O livro Babooska inspirado na letra de uma canção dos anos 80, intitulado por Babooshka, composta e interpretada pela cantora Kate Bush.
Na música uma mulher velha suspeita que seu marido não a ama mais. Então ela resolve armar para cima dele. Como se fosse uma outra mulher, começa a mandar cartas amorosas, que assina com um nome exótico, Babooshka. O marido reconhece algo familiar nas cartas, eram como as cartas que a mulher mandava quando eles eram mais novos, quando a mulher era bonita e cheia de vida.
A mulher então resolve marcar um encontro. Ela se disfarça para a ocasião. Ele a vê e se apaixona. Essa mulher é como a mulher dele na época em que eles eram jovens.
Quando ela escreveu a música, não sabia que “Babooshka” é a palavra russa para “avó”. É muito usada como de uma forma carinhosa para se referir às muheres mais velhas. Até eu sabia isso (e achava que fazia muito sentido na história da letra – o fato de a mulher ser mais velha a tornava uma Babooshka, e era assim que ela assinava as cartas para o marido. Mas não, não tem nada a ver, só foi usada pela sonoridade exótica).

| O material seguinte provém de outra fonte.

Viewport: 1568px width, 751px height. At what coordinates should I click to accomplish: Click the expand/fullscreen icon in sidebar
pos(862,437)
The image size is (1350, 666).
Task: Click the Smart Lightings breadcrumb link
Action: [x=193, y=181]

Na entrevista a jornalista pede para que a Kate Bush explique a letra, e pergunta à cantora se o marido realmente traiu a mulher. Resposta: claro que não! Ele a ama muito. A história, diz a Kate Bush, é sobre como a gente cria fatos abstratos e irreais que ganham materialidade.
Para que você entenda melhor, é como se um teste de fidelidade do João Kléber fosse levado a cabo pela própria mulher desconfiada. Segundo a Kate Bush, essa é um conto popular recorrente no interior da Inglaterra que ela transformou em uma letra. Em Dom Quixote tem um causo parecido, o do Curioso Impertinente.